Perform a risk assessment to locate and document where your organization keeps its crucial data assets and prioritize the remediation of security issues you discover during the assessment. Prevent incidents from happening by keeping up with good cybersecurity hygiene, including vulnerability management and regular penetration testing.

2) Reconfirm Team Assignments

Communicate with internal and external stakeholders and reconfirm their roles and responsibilities.  Designate your computer security incident response team (CSIRT), being sure to include departments company-wide. Engage regularly with internal parties to keep data security top-of-mind at all levels of the organization and to set the stage for communication in the event of an incident. Keeping your CSIRT on its toes is even more important in a time where a remote workforce and outside distractions complicate incident response.

3) Customize the Plan

If the current plan was developed from a template or perhaps is a carryover from a previous employer, this is a good time to review and customize it to meet the challenges presented by the current situation. Form a transparent communication plan with external parties that clearly states the degree to which they’ve been affected, if at all. Include a crisis communication plan to proactively detail how to work with the media.

4) Practice Makes Perfect

Implement processes and technology, such as, training your users to report suspicious or anomalous activities and test their knowledge regularly. Conduct tabletop exercises with the CSIRT with scenarios that are likely to arise from the current situation. Implement additional training to raise awareness of crisis-related phishing attacks, which have seen a huge uptick since this crisis began.

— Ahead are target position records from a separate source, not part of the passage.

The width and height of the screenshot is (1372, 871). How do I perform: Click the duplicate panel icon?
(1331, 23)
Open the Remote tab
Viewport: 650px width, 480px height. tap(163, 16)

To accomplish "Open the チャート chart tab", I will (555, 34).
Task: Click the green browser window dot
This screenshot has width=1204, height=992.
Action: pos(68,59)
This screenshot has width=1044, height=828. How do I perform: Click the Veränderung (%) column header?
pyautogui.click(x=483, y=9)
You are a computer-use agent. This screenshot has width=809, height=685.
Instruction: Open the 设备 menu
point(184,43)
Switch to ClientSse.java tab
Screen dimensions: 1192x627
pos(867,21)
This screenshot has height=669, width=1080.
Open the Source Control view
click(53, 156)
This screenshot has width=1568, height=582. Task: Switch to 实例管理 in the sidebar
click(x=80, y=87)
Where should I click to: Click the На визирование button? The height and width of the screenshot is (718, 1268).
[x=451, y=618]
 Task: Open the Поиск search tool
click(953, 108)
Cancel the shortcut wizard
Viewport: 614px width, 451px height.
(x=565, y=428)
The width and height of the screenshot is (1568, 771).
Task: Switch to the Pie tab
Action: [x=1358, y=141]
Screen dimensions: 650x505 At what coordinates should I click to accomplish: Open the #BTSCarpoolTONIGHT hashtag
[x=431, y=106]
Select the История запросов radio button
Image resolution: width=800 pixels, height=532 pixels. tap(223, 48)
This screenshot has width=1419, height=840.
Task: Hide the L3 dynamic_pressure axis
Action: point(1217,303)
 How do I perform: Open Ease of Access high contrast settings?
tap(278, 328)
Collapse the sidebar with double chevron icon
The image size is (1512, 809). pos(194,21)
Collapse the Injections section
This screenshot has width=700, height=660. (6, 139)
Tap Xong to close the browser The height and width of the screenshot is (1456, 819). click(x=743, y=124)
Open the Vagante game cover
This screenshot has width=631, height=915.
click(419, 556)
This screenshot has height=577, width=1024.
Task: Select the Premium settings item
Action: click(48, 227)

5) Detect Security Incidents in Remote Devices

In order to successfully respond to, contain and eradicate an incident, you first must be able to detect it.  Rapidly detecting security incidents in remotely deployed devices can be a challenge for organizations unprepared with the right tools, procedures, and training.  Two tools which dramatically simplify this are Cloud-based SIEM technology alongside enterprise-grade endpoint detection and response (EDR). Integrate data from your remote endpoints into your SIEM, and correlate with data from your other security tools, identity management platforms, Cloud security tools and threat intelligence to get the visibility required.

7) Eradicate in Place

Once you’ve detected an incident, activate the incident response plan and work to eradicate all traces of the security incident. Target the complete elimination of the threat including removing any persistent access established by an attacker, cleanup of malware, disabling compromised accounts, and identifying the root cause of the incident.

Document the root cause in an incident report, and expedite remediation of all vulnerabilities that were exploited. Use this to assist in responding to future attacks and developing a plan of action to stop similar events from happening again. Operationalizing this capability is best enabled through a leading EDR tool deployed across your entire remote workforce. Be sure to include outside counsel very early in the process if there is any suspicion of a compromise involving personally identifiable information (PII).

8) Revise Restore to Normal Procedures

Certain systems may not have been viewed as critical in a primarily on-site environment, but may be much more critical in the age of a purely remote workforce.  Review the order of recovery for systems and processes and adjust for the current environment.  In event of a breach, be sure to apply lessons learned and revise the incident response plan accordingly to increase your security posture while maintaining business continuity. For example, identify areas of excellence and those that need improvement as well as departments or individuals overlooked in your initial IR plan.

9) Call for Help

Many businesses lack the resources to develop, test and execute an effective incident response plan. Partnering with an outside consulting firm that has experience with different types of breaches across many industries can provide peace of mind in knowing you have a plan to deal with unexpected security incidents. Working with experienced professionals can take the burden of preparation off you, and make a complex undertaking simple.